Remix.run Logo
cheschire 14 hours ago

I find a T-bill ladder works best for me. I keep half my emergency savings in 4 week bills. Given that my emergency savings is intended to sustain me for months, I can easily access the back half of my savings over the course of 4 weeks as each bill expires, returning another 12.5% of my emergency savings to me.

And in a worst case scenario where I can’t access the front half of my savings due to a bank run or other failure, I am only a week or so away from getting access to some part of my savings.

smallnamespace 13 hours ago | parent | next [-]

T-bills are highly liquid. You can sell them before they mature for very low transaction cost and get back their true market value, including the accrued interest, meaning there’s not much monetary benefit to staggering them week by week. You could just as well only roll them once a month and dip in freely if you need the cash.

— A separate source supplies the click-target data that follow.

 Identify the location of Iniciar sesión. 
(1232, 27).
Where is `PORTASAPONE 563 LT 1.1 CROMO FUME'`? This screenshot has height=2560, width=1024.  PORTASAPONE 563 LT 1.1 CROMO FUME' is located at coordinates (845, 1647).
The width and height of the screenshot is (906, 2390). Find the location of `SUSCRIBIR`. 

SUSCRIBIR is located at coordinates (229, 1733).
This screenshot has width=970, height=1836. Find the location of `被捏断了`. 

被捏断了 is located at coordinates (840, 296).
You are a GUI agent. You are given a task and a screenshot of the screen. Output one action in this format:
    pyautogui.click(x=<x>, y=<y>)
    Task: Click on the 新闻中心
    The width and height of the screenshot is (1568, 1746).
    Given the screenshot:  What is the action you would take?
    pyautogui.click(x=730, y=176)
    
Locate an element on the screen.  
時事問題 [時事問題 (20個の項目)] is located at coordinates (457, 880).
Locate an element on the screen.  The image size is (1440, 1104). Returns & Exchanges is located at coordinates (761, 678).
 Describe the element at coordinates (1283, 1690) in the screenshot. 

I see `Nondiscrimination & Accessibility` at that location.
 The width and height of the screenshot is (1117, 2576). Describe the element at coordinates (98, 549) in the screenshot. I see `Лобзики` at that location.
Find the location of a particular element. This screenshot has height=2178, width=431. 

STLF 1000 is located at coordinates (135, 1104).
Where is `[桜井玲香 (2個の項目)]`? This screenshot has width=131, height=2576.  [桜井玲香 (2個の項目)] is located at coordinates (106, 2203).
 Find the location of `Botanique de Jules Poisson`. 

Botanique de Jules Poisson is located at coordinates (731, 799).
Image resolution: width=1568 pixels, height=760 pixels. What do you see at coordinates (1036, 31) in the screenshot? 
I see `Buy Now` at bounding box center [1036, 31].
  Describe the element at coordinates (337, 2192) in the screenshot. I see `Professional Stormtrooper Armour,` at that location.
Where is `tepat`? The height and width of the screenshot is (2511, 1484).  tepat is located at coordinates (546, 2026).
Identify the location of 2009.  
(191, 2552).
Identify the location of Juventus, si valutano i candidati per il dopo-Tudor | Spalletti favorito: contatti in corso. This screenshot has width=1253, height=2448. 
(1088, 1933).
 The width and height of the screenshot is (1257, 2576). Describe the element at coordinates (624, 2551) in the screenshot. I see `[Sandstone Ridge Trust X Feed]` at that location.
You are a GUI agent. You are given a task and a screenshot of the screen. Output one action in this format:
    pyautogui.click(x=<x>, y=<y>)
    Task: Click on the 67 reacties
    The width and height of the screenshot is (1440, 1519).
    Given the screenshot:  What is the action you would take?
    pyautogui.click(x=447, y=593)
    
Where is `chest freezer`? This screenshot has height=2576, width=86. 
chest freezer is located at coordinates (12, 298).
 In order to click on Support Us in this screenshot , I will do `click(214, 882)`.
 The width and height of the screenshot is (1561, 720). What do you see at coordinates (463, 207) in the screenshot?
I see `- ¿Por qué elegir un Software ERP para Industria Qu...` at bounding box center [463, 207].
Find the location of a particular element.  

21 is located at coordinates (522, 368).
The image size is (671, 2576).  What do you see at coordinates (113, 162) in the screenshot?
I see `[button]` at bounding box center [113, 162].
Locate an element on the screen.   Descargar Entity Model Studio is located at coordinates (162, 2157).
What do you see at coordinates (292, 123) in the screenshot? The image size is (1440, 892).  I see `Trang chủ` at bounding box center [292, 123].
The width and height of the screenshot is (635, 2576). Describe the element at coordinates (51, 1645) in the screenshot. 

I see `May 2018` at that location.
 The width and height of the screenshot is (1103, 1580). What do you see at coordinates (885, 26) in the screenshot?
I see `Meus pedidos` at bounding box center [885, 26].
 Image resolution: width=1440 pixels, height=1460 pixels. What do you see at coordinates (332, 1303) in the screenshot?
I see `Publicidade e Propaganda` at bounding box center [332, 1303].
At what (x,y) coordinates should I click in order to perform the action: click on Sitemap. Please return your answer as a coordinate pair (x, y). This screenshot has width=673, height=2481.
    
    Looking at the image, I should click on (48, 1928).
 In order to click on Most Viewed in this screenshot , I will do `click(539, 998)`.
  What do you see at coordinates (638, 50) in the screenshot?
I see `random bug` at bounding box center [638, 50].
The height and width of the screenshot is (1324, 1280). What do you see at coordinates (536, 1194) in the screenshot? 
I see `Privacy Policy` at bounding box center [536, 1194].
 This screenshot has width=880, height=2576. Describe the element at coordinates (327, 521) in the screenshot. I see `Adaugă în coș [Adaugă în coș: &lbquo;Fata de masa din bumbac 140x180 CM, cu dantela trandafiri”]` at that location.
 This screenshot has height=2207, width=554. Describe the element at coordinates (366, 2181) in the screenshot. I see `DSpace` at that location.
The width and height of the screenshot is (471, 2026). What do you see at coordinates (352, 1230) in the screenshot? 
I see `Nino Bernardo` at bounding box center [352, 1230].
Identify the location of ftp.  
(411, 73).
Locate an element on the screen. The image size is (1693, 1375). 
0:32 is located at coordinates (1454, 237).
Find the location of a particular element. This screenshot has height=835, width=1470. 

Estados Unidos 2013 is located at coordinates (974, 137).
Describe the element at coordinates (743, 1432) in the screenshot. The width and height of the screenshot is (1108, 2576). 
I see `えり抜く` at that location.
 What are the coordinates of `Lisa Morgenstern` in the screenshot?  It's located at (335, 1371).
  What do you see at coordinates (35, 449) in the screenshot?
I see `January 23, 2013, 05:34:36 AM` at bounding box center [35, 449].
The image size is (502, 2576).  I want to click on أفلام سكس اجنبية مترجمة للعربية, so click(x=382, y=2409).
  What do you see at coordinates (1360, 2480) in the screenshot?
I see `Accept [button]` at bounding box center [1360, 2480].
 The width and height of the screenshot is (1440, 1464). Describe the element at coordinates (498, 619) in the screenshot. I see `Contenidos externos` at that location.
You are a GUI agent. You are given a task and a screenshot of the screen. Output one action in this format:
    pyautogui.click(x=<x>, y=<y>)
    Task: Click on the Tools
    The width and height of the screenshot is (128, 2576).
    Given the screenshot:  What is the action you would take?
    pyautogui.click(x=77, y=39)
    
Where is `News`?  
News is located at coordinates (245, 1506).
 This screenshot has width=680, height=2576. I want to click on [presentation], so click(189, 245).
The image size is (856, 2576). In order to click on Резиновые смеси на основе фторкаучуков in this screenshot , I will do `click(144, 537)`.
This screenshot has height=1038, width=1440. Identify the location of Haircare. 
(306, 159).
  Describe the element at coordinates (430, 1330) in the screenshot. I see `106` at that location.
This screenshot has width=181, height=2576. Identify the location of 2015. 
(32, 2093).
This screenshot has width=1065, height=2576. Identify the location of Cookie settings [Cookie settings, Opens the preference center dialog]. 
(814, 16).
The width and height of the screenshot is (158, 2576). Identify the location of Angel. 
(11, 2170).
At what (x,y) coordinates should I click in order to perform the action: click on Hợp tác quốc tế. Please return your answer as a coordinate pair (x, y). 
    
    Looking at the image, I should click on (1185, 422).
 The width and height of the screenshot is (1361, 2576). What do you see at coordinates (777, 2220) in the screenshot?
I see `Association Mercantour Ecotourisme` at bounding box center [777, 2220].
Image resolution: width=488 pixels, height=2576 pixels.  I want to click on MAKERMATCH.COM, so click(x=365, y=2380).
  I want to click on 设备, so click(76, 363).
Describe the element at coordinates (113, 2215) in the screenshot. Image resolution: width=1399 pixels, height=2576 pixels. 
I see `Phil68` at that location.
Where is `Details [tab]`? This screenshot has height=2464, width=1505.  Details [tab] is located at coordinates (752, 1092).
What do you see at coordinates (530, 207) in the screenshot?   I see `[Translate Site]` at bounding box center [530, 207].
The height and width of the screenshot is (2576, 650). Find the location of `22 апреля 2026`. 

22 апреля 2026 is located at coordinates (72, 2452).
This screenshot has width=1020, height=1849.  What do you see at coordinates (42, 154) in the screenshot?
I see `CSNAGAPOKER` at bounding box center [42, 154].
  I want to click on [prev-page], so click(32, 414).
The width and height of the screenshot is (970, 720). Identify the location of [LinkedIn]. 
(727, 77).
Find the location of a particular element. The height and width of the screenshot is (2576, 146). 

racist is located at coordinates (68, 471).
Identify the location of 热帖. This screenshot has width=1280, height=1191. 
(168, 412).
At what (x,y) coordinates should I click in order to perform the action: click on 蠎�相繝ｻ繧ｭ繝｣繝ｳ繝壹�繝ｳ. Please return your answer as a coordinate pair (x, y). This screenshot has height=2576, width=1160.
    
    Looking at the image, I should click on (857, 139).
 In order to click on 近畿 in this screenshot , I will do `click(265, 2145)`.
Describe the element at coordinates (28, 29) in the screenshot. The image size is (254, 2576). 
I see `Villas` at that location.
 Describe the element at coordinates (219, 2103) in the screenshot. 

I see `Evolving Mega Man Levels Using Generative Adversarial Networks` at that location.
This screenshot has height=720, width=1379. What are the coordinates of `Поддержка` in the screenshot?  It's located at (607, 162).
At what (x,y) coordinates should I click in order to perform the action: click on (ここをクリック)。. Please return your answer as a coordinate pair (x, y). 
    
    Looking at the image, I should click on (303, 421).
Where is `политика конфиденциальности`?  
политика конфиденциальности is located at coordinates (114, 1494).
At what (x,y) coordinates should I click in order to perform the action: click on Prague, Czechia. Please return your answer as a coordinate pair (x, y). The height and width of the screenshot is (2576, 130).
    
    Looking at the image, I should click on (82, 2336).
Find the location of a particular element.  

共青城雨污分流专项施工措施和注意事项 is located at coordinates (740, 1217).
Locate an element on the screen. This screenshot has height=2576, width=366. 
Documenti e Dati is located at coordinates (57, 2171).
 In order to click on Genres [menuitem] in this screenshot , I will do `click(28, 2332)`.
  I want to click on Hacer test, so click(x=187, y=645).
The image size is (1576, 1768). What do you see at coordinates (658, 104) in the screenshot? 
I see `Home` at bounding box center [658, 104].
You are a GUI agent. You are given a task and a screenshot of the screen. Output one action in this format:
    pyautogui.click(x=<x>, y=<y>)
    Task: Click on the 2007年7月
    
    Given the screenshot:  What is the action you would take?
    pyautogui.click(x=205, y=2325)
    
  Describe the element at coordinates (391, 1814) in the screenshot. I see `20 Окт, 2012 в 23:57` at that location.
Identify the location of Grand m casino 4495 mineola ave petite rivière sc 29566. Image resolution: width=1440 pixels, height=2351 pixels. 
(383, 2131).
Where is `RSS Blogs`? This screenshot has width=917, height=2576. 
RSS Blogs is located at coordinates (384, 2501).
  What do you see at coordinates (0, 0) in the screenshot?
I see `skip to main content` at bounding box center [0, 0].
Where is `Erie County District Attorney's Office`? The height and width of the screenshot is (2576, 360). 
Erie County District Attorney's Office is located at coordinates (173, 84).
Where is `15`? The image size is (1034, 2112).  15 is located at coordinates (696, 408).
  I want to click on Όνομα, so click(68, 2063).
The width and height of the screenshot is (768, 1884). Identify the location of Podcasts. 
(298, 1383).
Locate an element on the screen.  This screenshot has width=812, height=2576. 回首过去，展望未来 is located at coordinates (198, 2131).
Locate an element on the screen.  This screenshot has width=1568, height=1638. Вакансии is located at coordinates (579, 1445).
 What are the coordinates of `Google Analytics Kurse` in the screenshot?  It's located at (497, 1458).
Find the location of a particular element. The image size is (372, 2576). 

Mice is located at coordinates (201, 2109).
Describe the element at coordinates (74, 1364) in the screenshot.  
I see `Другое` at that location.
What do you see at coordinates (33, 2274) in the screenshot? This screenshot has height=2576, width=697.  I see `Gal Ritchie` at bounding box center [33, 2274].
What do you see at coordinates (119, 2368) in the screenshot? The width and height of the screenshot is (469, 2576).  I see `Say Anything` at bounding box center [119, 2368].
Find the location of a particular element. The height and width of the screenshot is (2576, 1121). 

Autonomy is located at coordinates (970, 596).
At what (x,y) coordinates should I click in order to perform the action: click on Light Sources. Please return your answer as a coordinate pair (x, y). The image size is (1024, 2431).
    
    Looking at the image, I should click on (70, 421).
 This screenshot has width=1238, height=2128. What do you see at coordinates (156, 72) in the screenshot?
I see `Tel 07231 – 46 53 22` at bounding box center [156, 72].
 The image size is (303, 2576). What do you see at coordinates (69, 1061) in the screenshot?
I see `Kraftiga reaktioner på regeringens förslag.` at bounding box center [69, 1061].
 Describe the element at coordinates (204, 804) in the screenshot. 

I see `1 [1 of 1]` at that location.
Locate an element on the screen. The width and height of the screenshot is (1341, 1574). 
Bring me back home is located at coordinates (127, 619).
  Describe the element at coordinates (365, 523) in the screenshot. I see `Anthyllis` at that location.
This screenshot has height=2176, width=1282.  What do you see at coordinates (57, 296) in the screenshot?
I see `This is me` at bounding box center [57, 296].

SpicyLemonZest 8 hours ago | parent | prev [-]

If you have the capability and discipline to perform a T-bill ladder, you've gotta understand that you're not the person who general financial advice is targeted to. Being deliberately vague, but I've lost nontrivial amounts of money simply because I got distracted when doing a critical financial task and only remembered to get back to it months later. I think I can safely speculate that the story in the source article would never happen to you because you could easily locate the right account numbers if you found yourself locked out of a financial webapp.

cheschire 5 hours ago | parent [-]

I appreciate the vote of confidence but to be clear I just set it up on auto-reinvest for 24 months. There’s an initial setup every two years but the rest is mindless.

Maybe you’re right though. I maintain a non-trivial amount of data in my password manager to ensure I always have a centralized place to begin the hunt for information.